THE TASK: Print verbatim the opening line of the material and every subsequent line through the one containing "Image resolution: width=1165".

LISTED ENTRIES:
*** Begin section ***
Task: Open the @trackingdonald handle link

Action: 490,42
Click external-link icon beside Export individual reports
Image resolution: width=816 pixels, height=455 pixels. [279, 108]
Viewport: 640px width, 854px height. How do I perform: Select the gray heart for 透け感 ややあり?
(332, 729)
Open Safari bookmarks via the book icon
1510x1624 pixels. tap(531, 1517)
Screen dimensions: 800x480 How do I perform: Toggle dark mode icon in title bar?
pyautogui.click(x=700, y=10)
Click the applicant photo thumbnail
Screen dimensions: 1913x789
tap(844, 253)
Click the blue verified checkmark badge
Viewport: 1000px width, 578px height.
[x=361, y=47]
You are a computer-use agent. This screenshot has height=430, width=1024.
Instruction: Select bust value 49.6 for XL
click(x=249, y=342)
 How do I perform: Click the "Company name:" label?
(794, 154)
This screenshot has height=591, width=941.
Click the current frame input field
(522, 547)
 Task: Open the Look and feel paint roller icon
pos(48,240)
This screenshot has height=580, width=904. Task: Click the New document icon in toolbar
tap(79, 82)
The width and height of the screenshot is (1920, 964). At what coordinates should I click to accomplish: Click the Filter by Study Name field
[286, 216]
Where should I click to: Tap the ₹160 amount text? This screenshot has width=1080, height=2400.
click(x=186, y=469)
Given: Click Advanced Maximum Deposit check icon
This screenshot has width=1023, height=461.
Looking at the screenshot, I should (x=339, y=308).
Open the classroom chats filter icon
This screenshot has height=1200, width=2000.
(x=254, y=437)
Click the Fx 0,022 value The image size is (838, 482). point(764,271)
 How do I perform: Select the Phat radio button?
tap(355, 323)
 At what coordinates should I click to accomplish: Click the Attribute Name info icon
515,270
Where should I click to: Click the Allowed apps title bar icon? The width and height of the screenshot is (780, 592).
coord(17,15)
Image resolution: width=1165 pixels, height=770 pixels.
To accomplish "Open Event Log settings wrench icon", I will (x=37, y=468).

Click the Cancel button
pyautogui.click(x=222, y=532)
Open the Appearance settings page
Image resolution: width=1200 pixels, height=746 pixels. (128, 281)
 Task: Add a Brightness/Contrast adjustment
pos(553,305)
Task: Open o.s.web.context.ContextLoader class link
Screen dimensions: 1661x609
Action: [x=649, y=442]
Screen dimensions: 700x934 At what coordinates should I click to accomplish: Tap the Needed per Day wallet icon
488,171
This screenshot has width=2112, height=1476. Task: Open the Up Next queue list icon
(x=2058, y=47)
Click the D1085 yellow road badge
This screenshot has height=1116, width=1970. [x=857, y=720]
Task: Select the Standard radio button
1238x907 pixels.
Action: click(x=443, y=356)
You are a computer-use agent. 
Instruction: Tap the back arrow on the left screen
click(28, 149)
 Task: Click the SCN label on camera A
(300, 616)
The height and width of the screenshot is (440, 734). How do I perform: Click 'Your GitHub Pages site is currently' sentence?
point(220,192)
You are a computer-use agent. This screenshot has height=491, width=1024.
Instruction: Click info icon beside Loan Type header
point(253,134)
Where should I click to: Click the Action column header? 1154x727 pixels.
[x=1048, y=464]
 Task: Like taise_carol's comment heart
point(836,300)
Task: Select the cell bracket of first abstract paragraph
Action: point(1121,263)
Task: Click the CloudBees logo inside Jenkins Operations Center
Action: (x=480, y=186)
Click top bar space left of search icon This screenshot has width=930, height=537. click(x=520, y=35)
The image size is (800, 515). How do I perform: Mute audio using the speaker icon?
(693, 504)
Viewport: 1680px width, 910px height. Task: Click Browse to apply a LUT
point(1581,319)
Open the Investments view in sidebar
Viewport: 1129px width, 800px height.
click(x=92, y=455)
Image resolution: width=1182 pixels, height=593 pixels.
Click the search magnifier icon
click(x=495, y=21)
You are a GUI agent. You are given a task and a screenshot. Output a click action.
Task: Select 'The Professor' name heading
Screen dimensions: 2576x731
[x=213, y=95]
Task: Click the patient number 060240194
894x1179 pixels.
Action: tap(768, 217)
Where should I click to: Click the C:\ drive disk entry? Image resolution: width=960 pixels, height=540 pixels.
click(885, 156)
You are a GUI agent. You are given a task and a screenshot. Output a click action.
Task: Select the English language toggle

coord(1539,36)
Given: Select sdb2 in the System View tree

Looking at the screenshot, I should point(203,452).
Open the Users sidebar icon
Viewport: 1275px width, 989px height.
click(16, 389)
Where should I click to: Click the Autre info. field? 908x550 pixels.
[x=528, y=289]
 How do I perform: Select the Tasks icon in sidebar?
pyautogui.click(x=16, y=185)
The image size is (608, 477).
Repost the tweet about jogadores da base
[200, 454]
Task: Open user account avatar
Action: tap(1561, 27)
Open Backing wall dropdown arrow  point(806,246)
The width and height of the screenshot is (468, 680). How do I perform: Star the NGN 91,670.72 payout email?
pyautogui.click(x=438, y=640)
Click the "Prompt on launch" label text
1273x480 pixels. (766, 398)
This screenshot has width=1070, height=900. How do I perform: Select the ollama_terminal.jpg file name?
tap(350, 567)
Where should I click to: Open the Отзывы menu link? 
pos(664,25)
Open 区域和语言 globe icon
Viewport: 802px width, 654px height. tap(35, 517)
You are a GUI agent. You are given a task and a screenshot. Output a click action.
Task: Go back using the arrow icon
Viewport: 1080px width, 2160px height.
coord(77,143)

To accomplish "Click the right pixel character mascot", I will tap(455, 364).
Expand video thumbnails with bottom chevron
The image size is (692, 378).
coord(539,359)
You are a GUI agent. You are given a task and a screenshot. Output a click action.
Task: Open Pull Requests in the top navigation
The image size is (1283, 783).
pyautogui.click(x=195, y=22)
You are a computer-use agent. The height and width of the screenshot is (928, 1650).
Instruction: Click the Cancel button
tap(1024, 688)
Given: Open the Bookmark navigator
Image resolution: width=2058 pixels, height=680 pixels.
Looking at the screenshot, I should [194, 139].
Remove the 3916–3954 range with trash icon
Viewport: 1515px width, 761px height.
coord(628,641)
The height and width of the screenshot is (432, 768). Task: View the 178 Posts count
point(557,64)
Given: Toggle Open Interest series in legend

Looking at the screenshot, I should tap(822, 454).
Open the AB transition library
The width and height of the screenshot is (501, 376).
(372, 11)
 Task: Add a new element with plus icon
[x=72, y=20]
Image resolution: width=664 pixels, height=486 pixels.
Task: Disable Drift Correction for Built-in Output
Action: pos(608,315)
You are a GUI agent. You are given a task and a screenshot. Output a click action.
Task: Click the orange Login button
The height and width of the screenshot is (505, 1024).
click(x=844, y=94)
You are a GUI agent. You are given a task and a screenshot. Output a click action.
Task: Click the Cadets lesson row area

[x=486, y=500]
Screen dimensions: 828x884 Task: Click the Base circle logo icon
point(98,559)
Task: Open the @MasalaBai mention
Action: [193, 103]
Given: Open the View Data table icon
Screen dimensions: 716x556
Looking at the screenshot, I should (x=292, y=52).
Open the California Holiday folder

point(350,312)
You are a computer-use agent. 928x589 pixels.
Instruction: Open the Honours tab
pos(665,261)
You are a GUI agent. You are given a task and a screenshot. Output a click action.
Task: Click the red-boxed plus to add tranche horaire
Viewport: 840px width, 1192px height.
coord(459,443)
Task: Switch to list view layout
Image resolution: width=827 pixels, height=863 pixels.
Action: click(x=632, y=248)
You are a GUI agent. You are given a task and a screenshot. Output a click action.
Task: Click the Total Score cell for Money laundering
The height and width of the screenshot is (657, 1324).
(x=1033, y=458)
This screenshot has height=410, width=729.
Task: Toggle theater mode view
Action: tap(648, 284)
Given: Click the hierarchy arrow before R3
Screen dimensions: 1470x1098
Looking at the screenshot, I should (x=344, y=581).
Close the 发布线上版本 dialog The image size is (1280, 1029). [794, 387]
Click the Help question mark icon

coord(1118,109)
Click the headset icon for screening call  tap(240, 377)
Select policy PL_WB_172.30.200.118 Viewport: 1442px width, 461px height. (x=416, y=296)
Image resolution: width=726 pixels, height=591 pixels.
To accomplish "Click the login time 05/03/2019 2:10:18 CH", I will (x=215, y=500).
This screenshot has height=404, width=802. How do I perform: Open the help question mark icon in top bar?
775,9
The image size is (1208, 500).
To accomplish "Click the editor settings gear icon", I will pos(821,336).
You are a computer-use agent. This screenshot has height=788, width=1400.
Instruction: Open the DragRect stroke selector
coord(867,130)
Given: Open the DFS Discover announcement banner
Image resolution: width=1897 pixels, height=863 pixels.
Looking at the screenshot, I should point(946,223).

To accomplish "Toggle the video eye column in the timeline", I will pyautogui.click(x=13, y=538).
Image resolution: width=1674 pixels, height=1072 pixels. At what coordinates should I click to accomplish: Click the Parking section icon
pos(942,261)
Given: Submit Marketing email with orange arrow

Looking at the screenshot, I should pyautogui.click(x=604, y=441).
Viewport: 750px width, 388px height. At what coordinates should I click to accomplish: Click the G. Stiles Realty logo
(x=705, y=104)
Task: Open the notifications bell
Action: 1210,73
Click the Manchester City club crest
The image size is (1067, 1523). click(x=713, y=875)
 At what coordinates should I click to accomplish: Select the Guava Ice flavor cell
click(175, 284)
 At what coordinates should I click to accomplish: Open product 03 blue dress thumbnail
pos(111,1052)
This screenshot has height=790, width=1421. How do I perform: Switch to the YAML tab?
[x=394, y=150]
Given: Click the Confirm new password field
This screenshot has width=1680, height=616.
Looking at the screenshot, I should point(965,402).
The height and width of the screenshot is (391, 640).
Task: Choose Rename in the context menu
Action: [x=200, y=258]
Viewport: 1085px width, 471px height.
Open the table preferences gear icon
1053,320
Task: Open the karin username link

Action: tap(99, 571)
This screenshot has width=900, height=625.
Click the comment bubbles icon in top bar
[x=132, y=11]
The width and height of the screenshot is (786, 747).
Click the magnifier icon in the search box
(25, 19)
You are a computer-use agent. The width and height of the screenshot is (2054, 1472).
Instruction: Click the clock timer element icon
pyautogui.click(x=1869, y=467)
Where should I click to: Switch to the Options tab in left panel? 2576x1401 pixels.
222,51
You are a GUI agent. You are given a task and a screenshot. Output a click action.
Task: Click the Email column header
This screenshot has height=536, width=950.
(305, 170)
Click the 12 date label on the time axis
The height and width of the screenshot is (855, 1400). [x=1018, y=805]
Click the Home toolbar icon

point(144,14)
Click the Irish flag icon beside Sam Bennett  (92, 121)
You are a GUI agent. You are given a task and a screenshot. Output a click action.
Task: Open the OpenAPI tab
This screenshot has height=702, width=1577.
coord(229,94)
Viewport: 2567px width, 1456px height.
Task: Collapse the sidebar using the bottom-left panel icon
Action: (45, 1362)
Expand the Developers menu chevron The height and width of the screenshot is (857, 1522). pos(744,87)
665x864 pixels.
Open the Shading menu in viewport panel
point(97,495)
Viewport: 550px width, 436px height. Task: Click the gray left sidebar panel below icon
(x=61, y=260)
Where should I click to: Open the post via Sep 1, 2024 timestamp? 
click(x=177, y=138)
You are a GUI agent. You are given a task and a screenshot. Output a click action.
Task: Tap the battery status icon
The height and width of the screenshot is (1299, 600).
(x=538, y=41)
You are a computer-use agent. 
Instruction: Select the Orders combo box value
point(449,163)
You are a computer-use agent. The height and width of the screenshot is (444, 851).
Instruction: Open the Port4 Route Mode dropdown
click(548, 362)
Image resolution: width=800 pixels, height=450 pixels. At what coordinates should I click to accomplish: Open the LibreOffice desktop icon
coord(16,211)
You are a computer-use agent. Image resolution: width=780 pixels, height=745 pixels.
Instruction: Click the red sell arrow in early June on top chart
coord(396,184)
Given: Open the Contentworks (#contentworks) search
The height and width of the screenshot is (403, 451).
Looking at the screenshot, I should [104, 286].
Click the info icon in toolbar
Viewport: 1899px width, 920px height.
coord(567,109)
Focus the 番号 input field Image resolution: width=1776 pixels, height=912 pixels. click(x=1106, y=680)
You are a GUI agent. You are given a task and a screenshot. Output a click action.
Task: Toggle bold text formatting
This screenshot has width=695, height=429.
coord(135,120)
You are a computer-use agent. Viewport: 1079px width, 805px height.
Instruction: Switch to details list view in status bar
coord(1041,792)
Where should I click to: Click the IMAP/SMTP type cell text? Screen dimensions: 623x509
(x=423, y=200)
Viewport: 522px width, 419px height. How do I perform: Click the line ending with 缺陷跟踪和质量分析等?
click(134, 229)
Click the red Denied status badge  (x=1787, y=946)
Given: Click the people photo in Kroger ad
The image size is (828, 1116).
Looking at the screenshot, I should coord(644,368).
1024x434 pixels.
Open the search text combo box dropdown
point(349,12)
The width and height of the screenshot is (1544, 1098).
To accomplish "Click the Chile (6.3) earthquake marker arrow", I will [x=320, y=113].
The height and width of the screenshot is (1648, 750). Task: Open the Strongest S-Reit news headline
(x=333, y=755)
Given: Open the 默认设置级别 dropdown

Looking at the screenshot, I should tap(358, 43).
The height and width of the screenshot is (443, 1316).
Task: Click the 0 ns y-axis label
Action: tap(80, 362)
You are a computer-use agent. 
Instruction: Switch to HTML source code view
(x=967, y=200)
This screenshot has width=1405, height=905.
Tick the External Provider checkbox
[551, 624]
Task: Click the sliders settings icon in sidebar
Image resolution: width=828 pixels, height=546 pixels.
*** End section ***
PROBLEM SOLUTION:
Task: Open the @trackingdonald handle link

Action: 490,42
Click external-link icon beside Export individual reports
Image resolution: width=816 pixels, height=455 pixels. [279, 108]
Viewport: 640px width, 854px height. How do I perform: Select the gray heart for 透け感 ややあり?
(332, 729)
Open Safari bookmarks via the book icon
1510x1624 pixels. tap(531, 1517)
Screen dimensions: 800x480 How do I perform: Toggle dark mode icon in title bar?
pyautogui.click(x=700, y=10)
Click the applicant photo thumbnail
Screen dimensions: 1913x789
tap(844, 253)
Click the blue verified checkmark badge
Viewport: 1000px width, 578px height.
[x=361, y=47]
You are a computer-use agent. This screenshot has height=430, width=1024.
Instruction: Select bust value 49.6 for XL
click(x=249, y=342)
 How do I perform: Click the "Company name:" label?
(794, 154)
This screenshot has height=591, width=941.
Click the current frame input field
(522, 547)
 Task: Open the Look and feel paint roller icon
pos(48,240)
This screenshot has height=580, width=904. Task: Click the New document icon in toolbar
tap(79, 82)
The width and height of the screenshot is (1920, 964). At what coordinates should I click to accomplish: Click the Filter by Study Name field
[286, 216]
Where should I click to: Tap the ₹160 amount text? This screenshot has width=1080, height=2400.
click(x=186, y=469)
Given: Click Advanced Maximum Deposit check icon
This screenshot has width=1023, height=461.
Looking at the screenshot, I should (x=339, y=308).
Open the classroom chats filter icon
This screenshot has height=1200, width=2000.
(x=254, y=437)
Click the Fx 0,022 value The image size is (838, 482). point(764,271)
 How do I perform: Select the Phat radio button?
tap(355, 323)
 At what coordinates should I click to accomplish: Click the Attribute Name info icon
515,270
Where should I click to: Click the Allowed apps title bar icon? The width and height of the screenshot is (780, 592).
coord(17,15)
Image resolution: width=1165 pixels, height=770 pixels.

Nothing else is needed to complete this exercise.